1. User Journey Simplification—Time Saving Design
The time it takes a user to complete a task on their phone is often a measure of an app’s success. In mobility apps, designers commonly use a linear user journey. A linear design experience is a user experience (UX) with a specific beginning, middle, and end. This helps users understand what is required to complete a task, and estimate how long it will take them to accomplish.
Many popular shared mobility apps use a linear user journey, which encompasses a series of well-designed steps that walk a user through the process of ordering a ride.
2. Personalized User Experience
To be competitive, mobile apps must anticipate a user’s needs, keep them engaged, adapt to user data, and most importantly, offer personalization that’s smart, seamless, and accurate. Transportation apps use tailored content and recommendations so a traveler can personalize their journey.
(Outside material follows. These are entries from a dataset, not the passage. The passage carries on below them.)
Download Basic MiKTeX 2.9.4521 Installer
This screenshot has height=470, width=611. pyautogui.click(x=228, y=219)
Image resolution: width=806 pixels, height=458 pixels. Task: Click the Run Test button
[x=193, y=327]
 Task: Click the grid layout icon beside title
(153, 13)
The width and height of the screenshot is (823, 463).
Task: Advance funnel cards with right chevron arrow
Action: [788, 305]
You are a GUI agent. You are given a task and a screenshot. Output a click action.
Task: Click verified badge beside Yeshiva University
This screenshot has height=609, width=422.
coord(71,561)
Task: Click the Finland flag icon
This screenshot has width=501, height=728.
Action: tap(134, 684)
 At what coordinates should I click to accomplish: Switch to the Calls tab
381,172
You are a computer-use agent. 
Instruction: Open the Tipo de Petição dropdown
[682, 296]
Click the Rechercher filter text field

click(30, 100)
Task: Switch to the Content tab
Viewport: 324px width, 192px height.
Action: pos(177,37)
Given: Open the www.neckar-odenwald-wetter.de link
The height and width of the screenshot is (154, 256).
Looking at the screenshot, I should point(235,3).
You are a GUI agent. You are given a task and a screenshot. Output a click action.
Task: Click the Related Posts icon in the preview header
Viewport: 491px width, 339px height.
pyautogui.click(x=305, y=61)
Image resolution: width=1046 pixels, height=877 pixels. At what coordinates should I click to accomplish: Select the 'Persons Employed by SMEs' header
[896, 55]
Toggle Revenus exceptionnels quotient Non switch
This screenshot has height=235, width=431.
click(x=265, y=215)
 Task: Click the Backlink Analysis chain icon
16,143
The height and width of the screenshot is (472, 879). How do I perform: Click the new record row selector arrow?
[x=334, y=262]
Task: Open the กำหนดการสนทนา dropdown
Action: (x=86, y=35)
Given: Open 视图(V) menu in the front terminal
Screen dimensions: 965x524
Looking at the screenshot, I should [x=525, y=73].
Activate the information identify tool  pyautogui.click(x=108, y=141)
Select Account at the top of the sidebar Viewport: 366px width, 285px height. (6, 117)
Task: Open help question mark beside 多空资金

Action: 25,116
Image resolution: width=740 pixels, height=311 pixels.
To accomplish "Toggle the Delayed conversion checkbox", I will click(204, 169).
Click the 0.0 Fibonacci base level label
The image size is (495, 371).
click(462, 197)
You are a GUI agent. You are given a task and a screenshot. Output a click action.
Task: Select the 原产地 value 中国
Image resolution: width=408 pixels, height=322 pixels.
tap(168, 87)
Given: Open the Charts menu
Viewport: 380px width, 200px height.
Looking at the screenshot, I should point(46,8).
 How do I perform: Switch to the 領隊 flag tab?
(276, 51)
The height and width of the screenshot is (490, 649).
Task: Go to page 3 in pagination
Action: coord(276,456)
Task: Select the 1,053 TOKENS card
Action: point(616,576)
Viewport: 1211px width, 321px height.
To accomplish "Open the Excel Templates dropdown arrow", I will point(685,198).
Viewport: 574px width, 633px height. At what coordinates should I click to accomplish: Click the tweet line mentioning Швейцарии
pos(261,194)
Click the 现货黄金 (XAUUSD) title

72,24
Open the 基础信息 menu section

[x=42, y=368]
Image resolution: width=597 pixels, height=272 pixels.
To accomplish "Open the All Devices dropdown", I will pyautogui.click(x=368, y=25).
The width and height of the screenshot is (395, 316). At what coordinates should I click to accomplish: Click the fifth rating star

An example of a transport app personalization:
A transit app recognizes that your bus is late and that it’s raining, so the user receives a notification such as, “Sorry that you’re stuck in the rain waiting for your bus! Here’s a coupon for a free drink at the coffee shop around the corner. You can also buy an umbrella at the gas station next door.”
3. Cashless Payments
For some people, especially millennials and generation Z, phones function as wallets. Mobile wallets are mobile applications that facilitate financial transactions. Users enter or scan a code or an address to make a payment. The amount paid is deducted from the mobile wallet account and placed into the merchant’s wallet account.
Cashless payments doubled in 2017, and in some regions of the world such as China, are becoming the dominant form of payment. Incorporating cashless payments into mobile apps can help travelers more easily pay for transport services, accommodations, and attractions along their journey.
4. Crowdsourcing—Community Based Mobility
Transport apps are useful on their own but may be much more powerful when used by massive communities of users. Increasingly, transport apps combine traditional map data with information from its own users.
Some information may be provided implicitly, for example by users who have consented to share their mobile phone’s location. Alternatively, apps can encourage users to provide information about their surroundings—for example, reporting errors in a map and notifying others about police vehicles, car accidents or traffic jams.
5. Gamification Applied to Transportation
Gamification is about incorporating game mechanics into a non-gaming environment, to make everyday tasks more enjoyable and provide an incentive for users to engage. Gamification can make app interaction exciting and catchy. Designers use challenges, leaderboards, and awards to motivate users.
In addition to providing real-time information, transportation apps are increasingly employing gamification and other incentives to increase user engagement and retention. They also encourage or discourage particular behaviors through leaderboards, badges, levels, progress bars, and points which may be tied to rewards.
There are millions of mobile apps out there, but transport apps are different. They not only make a user’s life more fun or more convenient, they can actually impact communities, cities and the world at large.
Smart mobility is one of the central trends powering today’s smart cities, helping huge metropolitan areas become more efficient, cost-effective, and environmentally friendly. Mobile apps and related city technologies are expected to reduce congestion, pollution and energy use across large parts of the industrialized world. By building a successful transport app you may not only have an impact on your users—you might be making a real contribution to sustainable human growth.